In FIG. 2, it is so arranged that MN 10 can transmit both a binding information notifying message and a flow information notifying message to HA 60, while it may be so designed that either one of the notifying messages can be transmitted. That is, MN 10 may simply notify the care-of address of an object, to which buffering request is to be added by the binding information notifying message, or may simply notify the flow of an object, for which buffering request is to be added by the flow information notifying message, or both the care-of address and the flow of an object, to which buffering request is to be added, may be notified by using both of these messages.
In the arrangement of MN 10 shown in FIG. 2, if the object, to which buffering request is to be added, is a care-of address, the binding notifying message is used, and if the object to be added with the buffering request is a flow, the flow information notifying message is used, but the binding information notifying message may be used as a message to notify the buffering request to the flow, for instance. In this case, the buffering request information to the flow can be added as an option to the binding information notifying message. Also, the flow information notifying message may be used as a message to notify the buffering request to the care-of address.
As described above by referring to FIG. 2, MN 10 in the first embodiment of the present invention can request to its own HA 60 to selectively perform buffering to the packet addressed to a specific care-of address, or to a packet relating to a specific flow. Or, it may be so arranged that, in addition to the packet addressed to a specific care-of address or the packet relating to a specific flow, it may request to selectively perform buffering to a packet, which has been transmitted from a specific correspondent node. In this case, MN 10 can simply notify the address of the correspondent node, for instance, to HA 60 as the object of the buffering request.
FIG. 3 shows an example of a binding information notifying message generated and transmitted by MN 10 in the first embodiment of the invention. FIG. 3 shows an example of arrangement of the binding information notifying message when buffering is requested to a specific care-of address (CoA1 associated with HoA1) by using a binding update message.
An IPv6 header (to set HA 60 as a destination address) shown in FIG. 3, a home address option, and a mobility header (binding update) as shown in FIG. 3 are basically the same as those in the arrangement of the binding update message defined in the Mobile IPv6. In the first embodiment of the invention, as shown in FIG. 3, the buffering request information and the care-of address specified as the object of buffering are added to an alternate CoA option of the binding update message defined in the Mobile IPv6. The buffering request information is the information to indicate buffering request of a packet, which has the care-of address (CoA1 in the example shown in FIG. 3) included in the alternate CoA option. For instance, it can be realized in an arbitrary form such as a flag.
FIG. 4 shows an example of a flow information notifying message generated and transmitted by MN 10 in the first embodiment of the invention. FIG. 4 shows an arrangement example of the flow information notifying message when buffering is requested to a specific flow identifier by using the flow control message.
As shown in FIG. 4, the flow information notifying message is realized by inserting the flow control information, which has a flow identifier to specify the flow to be an object of the buffering request and the buffering request information expressed in an arbitrary form (information to indicate buffering request of the packet relating to the flow identifier as given above), into the flow control message, which has the IPv6 header (with HA 60 set to a destination address).
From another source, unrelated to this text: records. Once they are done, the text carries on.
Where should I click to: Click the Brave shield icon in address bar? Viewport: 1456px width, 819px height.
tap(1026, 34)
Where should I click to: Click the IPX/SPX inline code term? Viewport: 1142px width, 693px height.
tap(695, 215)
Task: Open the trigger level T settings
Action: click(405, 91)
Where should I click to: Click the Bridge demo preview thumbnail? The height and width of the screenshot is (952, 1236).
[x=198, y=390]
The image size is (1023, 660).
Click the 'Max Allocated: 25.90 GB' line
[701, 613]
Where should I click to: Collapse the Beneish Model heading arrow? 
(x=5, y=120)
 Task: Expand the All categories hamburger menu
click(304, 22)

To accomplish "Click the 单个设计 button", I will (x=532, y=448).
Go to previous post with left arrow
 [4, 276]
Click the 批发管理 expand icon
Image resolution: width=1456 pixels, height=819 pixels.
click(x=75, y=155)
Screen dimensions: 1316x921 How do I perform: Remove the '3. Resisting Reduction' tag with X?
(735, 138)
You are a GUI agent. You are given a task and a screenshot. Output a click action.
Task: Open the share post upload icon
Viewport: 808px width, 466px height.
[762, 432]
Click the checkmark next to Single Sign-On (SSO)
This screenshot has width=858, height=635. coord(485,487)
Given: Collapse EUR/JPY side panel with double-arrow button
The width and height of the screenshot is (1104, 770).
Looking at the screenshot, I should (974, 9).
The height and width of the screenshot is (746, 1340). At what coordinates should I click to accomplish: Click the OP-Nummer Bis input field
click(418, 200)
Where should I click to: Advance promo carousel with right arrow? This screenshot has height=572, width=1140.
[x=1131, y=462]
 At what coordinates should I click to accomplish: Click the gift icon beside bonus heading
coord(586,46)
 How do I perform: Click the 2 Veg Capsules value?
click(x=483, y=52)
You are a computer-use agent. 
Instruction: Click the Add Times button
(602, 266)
The flow information notifying message may be realized by inserting the flow identifier as given above and the buffering request information to the mobility header as defined in the Mobile IPv6.
FIG. 5 shows an example of a buffering request message generated and transmitted by MN 10 in the first embodiment of the invention. Instead of the binding information notifying message (e.g. an arrangement as shown in FIG. 3) or the flow information notifying message (e.g. an arrangement shown in FIG. 4), a special-purpose buffering request message including a care-of address or a flow to be an object of the buffering request may be used as shown in FIG. 5 as a message to notify the buffering request to a specific care-of address or a specific flow as shown in FIG. 5. The buffering request message as shown in FIG. 5 may be in itself the buffering request information to indicate buffering request of the packet.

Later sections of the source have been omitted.